Pat: Well, I had been part of a group, and we were trying to start a buying co-op, for preschool teachers and daycare teachers. When the support for that fizzled, I found myself alone, but still motivated to continue. I searched out information on hundreds of potential sources for products for children. There was so much out there, it seemed like someone should try to help make them available for teachers and parents.
Me: Where was BC Playthings first location?
Pat: In my house. There were books in the kitchen cupboards, toys in the front room, toys in the back bedroom and art supplies in the basement. I had a catalogue in which people could order, by mail or phone, and if people wanted to come by in person, they would call ahead to see if I was home, and then come visit the house. I didn’t know what I had started!
Me: I know you have 4 daughters. How has being a Dad inspired your career choice?
Pat: I didn’t really choose my career, it kind of chose me. When it came to my home life, wanting a fulfilling wholesome childhood for our daughters has reinforced and spurred my inspiration to help create positive play environments for other children. Friends of our children would come over for play dates and expect oodles of toys because we had a toy store but it was the opposite… we had lots of arts & crafts, a few core play items, and our backyard!
Me: You are also a Grandpa. How is it watching your 5 grandchildren grow up in this time where technology is accessible everywhere?
Pat: I find it frustrating that they are so distracted by the lure of fancy electronic gadgets.
Me: Why do you believe in not carrying anything battery operated?
Pat: Most importantly, because such products do something for themselves and the child is a spectator. It’s been proven over and over again that children need physical interaction in the real world to develop healthfully. As Raffi tells us, children need to live in the real world and in their own imaginary worlds. Toys that are operated by internal motors or computers (and by extension, screen activities), promote a kind of play that is not imagined by children; it’s given to them, already conceived. The creativity developed by real imaginative play is essential for healthy development, and this is what BC Playthings aims to promote.

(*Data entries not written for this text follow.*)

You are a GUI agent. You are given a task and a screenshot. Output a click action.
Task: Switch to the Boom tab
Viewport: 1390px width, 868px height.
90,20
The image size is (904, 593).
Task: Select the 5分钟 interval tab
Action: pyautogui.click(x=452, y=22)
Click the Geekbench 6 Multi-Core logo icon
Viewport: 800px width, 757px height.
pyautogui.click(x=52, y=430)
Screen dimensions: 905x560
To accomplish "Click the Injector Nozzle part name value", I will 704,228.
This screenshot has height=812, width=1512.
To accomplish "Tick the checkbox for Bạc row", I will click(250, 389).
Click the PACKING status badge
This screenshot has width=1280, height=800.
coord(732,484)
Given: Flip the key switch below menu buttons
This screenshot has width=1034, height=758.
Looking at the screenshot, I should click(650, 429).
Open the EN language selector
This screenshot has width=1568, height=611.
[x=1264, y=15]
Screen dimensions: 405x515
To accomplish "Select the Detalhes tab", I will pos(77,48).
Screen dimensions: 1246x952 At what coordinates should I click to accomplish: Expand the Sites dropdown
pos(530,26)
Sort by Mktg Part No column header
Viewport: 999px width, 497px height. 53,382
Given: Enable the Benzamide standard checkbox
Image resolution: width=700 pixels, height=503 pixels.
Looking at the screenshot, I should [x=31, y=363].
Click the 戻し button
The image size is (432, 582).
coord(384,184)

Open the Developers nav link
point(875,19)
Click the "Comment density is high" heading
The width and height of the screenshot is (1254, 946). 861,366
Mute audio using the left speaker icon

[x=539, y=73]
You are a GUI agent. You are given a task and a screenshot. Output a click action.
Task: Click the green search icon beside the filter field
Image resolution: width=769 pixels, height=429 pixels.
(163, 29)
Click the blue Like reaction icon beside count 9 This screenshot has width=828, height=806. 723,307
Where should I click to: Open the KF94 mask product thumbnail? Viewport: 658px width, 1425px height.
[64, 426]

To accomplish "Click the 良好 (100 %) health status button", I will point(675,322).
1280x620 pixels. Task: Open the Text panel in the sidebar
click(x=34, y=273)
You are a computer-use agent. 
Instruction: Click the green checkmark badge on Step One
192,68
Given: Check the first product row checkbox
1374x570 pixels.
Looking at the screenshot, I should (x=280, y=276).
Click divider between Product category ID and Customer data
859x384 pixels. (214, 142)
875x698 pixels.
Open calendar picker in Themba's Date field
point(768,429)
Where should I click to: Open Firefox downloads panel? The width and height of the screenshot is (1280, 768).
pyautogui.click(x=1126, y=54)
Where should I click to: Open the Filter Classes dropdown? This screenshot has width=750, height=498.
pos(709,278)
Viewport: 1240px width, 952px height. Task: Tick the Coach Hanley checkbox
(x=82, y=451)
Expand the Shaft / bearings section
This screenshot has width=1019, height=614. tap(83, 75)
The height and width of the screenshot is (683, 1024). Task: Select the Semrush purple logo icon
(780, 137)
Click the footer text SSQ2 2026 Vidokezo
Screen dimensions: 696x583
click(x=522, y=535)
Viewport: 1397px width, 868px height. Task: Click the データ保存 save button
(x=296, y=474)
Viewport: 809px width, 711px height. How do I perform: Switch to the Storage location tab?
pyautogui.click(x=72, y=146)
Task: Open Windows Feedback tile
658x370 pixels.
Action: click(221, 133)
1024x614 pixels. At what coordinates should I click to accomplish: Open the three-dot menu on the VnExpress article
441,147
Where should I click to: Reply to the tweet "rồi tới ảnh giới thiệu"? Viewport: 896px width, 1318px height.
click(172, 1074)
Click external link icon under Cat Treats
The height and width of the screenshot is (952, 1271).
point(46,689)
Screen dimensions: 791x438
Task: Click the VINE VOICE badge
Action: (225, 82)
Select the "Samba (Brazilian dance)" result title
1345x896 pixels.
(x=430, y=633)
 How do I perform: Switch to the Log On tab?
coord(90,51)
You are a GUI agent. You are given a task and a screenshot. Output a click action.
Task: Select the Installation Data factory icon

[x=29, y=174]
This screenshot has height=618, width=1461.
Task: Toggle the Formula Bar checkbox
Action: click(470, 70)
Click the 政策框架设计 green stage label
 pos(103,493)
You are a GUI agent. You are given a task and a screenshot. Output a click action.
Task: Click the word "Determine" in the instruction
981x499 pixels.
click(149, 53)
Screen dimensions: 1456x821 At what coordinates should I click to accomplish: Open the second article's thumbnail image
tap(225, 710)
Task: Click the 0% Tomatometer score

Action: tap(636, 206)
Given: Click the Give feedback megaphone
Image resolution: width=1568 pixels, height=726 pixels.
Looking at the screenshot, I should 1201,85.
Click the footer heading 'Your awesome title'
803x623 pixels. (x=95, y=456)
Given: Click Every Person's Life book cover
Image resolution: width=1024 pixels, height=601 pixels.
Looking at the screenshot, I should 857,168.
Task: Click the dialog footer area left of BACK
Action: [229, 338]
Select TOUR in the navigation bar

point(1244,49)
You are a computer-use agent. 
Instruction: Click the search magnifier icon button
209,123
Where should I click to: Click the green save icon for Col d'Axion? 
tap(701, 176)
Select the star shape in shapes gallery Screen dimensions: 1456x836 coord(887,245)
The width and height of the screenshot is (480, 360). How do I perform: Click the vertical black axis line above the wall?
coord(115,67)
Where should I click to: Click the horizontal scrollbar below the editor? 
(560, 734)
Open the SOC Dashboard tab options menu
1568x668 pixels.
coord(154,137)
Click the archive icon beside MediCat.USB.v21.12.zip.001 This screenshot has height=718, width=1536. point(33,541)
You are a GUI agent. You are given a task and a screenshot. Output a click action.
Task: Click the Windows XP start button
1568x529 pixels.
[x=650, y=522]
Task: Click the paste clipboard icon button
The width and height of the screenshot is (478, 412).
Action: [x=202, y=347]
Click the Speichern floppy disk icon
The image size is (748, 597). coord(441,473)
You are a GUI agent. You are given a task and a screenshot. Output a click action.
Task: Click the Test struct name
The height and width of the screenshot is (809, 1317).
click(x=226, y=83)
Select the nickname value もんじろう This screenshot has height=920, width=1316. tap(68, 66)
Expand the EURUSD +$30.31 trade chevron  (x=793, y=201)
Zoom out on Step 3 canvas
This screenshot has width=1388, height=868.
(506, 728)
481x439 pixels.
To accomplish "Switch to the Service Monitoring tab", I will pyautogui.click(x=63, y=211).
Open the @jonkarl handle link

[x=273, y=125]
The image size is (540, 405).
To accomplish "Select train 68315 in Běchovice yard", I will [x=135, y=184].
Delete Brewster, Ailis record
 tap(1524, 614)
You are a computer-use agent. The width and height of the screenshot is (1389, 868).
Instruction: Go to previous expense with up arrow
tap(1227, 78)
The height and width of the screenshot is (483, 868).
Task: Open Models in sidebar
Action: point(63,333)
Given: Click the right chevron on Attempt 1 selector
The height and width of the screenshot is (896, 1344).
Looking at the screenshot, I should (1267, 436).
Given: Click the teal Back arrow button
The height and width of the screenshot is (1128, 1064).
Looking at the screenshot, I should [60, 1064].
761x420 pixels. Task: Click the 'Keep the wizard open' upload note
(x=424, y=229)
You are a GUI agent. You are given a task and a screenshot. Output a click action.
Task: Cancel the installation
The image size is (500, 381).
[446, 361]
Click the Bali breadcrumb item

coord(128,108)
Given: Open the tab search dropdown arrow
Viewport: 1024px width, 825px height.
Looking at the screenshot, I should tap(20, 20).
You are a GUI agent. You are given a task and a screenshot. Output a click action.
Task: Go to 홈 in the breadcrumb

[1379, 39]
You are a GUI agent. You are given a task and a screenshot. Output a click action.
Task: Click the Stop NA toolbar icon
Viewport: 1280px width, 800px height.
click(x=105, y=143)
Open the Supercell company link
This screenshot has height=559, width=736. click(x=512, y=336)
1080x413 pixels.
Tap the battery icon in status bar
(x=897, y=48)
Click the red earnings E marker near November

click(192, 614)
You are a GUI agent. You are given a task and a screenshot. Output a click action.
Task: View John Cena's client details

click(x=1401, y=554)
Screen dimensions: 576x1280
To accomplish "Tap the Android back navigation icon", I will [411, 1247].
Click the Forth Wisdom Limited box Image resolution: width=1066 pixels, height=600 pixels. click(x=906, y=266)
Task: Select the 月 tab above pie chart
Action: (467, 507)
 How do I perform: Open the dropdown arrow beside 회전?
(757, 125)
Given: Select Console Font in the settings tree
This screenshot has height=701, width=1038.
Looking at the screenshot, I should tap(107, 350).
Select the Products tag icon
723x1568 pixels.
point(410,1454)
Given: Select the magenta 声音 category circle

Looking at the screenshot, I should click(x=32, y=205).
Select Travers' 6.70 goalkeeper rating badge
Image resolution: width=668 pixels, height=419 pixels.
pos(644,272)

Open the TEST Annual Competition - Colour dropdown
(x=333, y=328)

Me: On your website, you talking about participating play. What is that?
Pat: Participating play is such that the play does not exist without the active participation of the child. The child imagines what he is going to do, creates the environment in which it will happen, and executes it using his own physical resources. Participating play involves children interacting with the environment using their own five senses.
Me: What is the most popular product you sell? Toy? Art supply? Other?
Pat: Art supplies.
Me: I didn’t expect that answer. So you don’t have a ‘hot’ seller in the store?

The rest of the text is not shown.